Borec told President Andrej Kiska about the move at a meeting on August 18. General Prosecutor Jaromír Čižnár has also submitted an appeal concerning the matter. Pavol Kubík from the ministry's press department explained for the TASR newswire that the Justice Minister has more powers in this area, citing the Criminal Code.
Borec submitted the appeal this month based on a motion by Deputy Prime Minister and Interior Minister Robert Kaliňák, TASR wrote. Kaliňák criticised the ruling of the Supreme Court panel led by former Supreme Court and Judicial Council chairman Štefan Harabin.
Harabin’s panel cleared two police officers of bribery charges partly because it was convinced that the activities of the Interior Ministry’s Inspection Service Office, which was in charge of the case, were unlawful.
On the other hand, Kaliňák believes that his Inspection Service is legally authorised to investigate Police Corps members. Another Supreme Court panel chaired by Juraj Kliment described the Inspection Service as lawful.
“The general prosecutor and the interior minister had to put matters in a legal state and the inspection in a legal position immediately in order to minimise the damage, because you’re all going to pay for this,” Harabin reacted on August 19.
“My decision was in compliance with the Strasbourg judiciary,” said Harabin, adding that the European Court for Human Rights had decided that an inspection service coming under the remit of an interior minister is political and not independent.

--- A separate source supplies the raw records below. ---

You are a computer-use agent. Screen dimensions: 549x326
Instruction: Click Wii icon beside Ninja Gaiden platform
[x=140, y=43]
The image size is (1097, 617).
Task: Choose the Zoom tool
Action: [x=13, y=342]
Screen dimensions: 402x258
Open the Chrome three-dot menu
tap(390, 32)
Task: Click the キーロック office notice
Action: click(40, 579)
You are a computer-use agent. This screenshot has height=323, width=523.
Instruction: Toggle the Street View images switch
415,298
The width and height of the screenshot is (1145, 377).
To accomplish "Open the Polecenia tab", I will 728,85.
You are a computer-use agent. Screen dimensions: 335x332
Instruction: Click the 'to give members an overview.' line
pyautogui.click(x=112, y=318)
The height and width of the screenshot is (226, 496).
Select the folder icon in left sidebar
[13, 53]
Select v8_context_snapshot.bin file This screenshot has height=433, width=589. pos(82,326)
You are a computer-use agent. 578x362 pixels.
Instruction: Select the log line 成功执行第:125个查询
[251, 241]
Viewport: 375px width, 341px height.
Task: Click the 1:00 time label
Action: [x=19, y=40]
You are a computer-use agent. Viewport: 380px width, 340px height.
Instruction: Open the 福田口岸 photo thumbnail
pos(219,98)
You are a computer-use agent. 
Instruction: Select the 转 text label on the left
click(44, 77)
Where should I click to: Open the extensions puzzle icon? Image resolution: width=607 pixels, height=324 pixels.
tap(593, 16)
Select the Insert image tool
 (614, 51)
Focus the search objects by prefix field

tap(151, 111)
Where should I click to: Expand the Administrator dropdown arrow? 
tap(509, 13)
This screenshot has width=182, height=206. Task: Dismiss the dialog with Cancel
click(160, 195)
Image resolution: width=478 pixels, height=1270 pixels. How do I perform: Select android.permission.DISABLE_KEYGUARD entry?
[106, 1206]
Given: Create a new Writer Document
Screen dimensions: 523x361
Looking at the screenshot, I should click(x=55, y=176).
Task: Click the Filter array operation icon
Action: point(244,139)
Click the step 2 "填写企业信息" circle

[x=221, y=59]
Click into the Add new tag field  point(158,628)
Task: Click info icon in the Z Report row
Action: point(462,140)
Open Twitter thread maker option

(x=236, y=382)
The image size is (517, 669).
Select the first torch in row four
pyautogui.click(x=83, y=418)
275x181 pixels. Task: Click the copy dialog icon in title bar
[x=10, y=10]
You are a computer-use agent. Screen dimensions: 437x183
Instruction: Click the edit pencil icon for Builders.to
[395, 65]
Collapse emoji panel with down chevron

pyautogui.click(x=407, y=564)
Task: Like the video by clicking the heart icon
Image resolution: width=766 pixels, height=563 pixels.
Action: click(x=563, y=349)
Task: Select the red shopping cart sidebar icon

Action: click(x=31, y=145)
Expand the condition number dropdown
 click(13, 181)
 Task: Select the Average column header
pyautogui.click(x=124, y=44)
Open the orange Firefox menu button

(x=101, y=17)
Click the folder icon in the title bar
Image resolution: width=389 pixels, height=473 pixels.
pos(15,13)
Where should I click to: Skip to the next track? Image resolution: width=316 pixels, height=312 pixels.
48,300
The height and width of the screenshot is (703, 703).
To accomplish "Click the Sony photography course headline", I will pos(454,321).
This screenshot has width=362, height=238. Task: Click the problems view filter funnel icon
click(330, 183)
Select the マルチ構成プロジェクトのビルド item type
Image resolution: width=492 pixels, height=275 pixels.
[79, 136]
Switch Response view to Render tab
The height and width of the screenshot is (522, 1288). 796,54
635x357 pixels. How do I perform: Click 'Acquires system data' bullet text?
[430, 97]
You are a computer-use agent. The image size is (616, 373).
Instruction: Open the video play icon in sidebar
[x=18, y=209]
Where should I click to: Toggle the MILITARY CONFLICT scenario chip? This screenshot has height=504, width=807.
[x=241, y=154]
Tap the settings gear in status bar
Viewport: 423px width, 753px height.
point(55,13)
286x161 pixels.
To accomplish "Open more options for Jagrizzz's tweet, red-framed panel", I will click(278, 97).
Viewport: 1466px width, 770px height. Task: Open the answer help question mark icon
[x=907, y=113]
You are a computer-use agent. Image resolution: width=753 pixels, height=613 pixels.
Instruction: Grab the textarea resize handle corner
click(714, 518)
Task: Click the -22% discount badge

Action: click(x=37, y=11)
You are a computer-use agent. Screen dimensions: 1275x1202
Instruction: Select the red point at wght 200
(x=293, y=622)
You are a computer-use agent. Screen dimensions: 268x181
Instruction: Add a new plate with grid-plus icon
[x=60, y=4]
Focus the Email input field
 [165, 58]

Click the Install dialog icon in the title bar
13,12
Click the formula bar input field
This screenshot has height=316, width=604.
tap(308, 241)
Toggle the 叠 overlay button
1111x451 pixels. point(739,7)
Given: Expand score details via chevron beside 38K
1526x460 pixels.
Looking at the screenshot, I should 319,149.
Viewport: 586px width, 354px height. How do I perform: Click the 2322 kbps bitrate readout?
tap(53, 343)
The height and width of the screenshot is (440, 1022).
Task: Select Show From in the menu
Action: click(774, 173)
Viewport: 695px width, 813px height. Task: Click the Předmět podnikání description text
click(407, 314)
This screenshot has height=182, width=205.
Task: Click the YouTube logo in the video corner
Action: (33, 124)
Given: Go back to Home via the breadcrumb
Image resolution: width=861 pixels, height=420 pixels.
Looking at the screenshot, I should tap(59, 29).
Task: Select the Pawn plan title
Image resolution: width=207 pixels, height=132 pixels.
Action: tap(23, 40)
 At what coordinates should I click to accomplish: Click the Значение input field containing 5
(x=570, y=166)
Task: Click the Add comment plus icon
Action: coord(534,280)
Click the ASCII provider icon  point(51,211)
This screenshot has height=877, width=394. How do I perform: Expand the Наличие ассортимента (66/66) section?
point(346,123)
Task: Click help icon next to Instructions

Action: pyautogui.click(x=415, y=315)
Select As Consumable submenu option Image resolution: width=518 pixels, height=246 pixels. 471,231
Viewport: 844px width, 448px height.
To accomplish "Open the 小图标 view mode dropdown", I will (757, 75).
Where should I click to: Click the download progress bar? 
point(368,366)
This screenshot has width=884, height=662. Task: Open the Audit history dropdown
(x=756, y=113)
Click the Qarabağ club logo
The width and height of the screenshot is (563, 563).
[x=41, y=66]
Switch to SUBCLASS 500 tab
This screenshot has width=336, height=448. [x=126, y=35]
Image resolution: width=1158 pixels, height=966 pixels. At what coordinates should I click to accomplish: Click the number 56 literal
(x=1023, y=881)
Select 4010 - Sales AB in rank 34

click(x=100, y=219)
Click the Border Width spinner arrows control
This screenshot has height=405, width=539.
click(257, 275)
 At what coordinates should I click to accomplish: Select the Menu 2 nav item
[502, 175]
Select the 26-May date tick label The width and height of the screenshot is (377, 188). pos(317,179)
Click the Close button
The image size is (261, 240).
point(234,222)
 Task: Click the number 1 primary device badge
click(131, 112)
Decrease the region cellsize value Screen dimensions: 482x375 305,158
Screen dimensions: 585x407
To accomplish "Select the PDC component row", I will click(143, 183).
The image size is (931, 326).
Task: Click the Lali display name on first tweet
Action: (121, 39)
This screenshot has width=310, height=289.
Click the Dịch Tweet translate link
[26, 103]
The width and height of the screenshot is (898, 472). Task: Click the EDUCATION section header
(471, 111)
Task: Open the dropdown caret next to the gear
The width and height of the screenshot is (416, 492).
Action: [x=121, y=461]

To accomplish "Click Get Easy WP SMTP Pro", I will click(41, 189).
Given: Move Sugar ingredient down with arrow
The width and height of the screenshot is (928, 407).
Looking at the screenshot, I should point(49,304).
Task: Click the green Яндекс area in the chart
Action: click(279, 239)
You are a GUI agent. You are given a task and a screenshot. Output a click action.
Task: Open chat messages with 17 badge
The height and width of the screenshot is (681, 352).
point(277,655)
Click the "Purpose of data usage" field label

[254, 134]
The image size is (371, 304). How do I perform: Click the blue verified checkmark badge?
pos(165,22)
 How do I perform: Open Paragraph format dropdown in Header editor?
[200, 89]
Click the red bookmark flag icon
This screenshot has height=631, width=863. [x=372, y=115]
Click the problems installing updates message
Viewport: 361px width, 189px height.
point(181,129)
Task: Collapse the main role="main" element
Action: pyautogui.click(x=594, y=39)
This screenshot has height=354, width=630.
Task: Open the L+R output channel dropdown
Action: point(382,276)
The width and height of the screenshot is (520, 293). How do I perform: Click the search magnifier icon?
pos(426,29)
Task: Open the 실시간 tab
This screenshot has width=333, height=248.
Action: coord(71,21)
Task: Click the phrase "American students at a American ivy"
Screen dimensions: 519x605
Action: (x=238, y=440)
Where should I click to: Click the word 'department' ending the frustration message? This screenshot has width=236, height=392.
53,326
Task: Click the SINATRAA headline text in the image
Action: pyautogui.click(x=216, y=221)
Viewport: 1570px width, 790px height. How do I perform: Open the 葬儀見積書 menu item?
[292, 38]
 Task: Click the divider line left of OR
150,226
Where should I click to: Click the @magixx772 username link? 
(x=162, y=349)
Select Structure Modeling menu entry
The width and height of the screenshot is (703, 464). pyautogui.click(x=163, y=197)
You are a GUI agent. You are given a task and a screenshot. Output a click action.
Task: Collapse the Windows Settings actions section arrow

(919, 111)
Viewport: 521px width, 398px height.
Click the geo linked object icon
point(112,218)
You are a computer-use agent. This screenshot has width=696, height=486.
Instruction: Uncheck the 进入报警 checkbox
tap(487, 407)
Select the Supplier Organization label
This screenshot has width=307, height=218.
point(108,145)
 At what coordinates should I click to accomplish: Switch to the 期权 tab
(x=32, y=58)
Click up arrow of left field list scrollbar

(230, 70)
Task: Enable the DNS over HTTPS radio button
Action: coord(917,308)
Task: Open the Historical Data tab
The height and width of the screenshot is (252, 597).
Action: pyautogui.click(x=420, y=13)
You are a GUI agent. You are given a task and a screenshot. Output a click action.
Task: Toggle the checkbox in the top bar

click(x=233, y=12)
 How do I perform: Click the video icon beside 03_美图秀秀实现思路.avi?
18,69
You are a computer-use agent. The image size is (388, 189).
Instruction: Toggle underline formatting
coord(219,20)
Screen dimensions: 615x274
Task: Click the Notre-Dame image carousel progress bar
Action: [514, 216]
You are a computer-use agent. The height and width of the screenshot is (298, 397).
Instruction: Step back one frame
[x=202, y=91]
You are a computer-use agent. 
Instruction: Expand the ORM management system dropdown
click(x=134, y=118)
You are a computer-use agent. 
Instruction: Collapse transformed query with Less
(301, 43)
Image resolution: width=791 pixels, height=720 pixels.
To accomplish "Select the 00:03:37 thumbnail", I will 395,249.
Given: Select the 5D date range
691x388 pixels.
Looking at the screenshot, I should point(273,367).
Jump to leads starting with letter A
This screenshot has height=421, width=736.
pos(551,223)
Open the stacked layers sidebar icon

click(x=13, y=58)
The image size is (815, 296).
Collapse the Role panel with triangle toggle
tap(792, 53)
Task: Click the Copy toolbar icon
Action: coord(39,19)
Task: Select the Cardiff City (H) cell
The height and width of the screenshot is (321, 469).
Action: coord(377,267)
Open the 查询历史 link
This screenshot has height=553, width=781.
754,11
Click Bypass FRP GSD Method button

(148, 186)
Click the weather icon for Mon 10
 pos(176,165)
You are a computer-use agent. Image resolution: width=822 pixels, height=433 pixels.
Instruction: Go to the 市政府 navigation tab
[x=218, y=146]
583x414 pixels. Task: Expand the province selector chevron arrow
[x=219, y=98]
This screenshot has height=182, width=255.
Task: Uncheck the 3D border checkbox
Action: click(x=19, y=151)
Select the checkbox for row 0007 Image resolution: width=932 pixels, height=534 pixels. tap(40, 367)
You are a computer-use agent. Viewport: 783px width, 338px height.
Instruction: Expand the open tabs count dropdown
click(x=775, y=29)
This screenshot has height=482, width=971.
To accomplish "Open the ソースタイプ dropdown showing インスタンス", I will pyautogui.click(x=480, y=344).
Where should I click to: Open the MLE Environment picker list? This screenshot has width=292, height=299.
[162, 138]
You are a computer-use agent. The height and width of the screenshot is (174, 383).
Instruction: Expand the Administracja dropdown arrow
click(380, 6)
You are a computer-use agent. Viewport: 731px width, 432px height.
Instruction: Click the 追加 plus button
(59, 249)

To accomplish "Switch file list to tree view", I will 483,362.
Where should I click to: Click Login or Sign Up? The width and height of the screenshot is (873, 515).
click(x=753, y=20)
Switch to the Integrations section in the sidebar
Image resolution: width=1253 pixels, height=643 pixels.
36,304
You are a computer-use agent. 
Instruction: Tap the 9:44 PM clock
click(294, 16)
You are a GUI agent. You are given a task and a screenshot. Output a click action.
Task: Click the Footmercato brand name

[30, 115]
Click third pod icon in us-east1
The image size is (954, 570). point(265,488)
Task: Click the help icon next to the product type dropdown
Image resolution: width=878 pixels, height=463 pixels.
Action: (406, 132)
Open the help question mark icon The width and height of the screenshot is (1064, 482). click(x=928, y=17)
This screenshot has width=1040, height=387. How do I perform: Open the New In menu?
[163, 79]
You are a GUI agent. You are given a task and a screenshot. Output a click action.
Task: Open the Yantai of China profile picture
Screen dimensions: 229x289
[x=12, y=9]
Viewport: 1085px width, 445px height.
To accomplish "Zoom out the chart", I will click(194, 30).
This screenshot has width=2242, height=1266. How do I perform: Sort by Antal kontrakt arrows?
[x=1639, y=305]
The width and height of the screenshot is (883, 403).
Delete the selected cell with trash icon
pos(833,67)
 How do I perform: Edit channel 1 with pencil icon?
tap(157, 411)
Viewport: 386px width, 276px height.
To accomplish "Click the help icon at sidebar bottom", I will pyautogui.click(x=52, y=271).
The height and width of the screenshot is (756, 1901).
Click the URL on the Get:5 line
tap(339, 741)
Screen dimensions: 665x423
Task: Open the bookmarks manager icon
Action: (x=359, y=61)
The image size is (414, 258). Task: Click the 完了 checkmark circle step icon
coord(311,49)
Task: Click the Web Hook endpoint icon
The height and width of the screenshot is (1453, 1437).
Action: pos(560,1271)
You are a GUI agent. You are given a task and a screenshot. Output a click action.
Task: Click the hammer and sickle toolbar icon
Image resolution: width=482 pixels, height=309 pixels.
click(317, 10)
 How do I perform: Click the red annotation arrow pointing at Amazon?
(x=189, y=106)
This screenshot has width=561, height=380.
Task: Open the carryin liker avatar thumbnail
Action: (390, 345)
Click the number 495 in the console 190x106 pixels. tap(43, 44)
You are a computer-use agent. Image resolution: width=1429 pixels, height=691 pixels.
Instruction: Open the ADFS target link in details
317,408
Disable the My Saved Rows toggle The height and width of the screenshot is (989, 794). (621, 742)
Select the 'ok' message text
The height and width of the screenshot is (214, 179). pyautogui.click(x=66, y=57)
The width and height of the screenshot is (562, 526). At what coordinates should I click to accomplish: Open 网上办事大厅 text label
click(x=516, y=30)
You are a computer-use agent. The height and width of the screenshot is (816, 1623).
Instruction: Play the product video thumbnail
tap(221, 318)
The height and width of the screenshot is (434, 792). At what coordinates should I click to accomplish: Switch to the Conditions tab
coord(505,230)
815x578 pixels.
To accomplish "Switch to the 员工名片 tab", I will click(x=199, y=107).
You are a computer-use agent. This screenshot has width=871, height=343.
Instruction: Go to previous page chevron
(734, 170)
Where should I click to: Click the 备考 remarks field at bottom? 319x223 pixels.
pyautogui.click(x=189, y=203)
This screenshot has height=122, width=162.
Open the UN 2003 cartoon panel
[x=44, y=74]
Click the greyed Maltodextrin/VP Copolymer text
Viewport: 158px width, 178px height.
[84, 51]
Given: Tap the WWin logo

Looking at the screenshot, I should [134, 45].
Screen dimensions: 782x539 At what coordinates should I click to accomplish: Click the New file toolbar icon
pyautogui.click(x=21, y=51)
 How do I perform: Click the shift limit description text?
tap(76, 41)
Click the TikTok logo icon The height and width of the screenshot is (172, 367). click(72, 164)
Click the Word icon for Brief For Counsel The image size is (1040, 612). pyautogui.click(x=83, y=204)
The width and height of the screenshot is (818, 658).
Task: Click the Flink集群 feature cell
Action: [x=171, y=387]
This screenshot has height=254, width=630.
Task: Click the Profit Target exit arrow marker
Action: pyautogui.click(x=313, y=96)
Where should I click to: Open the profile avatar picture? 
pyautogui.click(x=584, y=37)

His panel had earlier freed two former police officers who were charged with bribery on May 29. Čižnár submitted an appeal against this ruling on July 30, reasoning that the Criminal Code and the Criminal Act were breached to the advantage of the two accused.
“Trust in the power of justice is essential for a properly functioning legal state,” President Kiska said on August 18. “Unfortunately, there have been repeated cases in which the judges themselves consider the decisions of their colleagues to be questionable or even illegal. It is therefore important that the state does everything in its power so that we can live in a legally credible state.”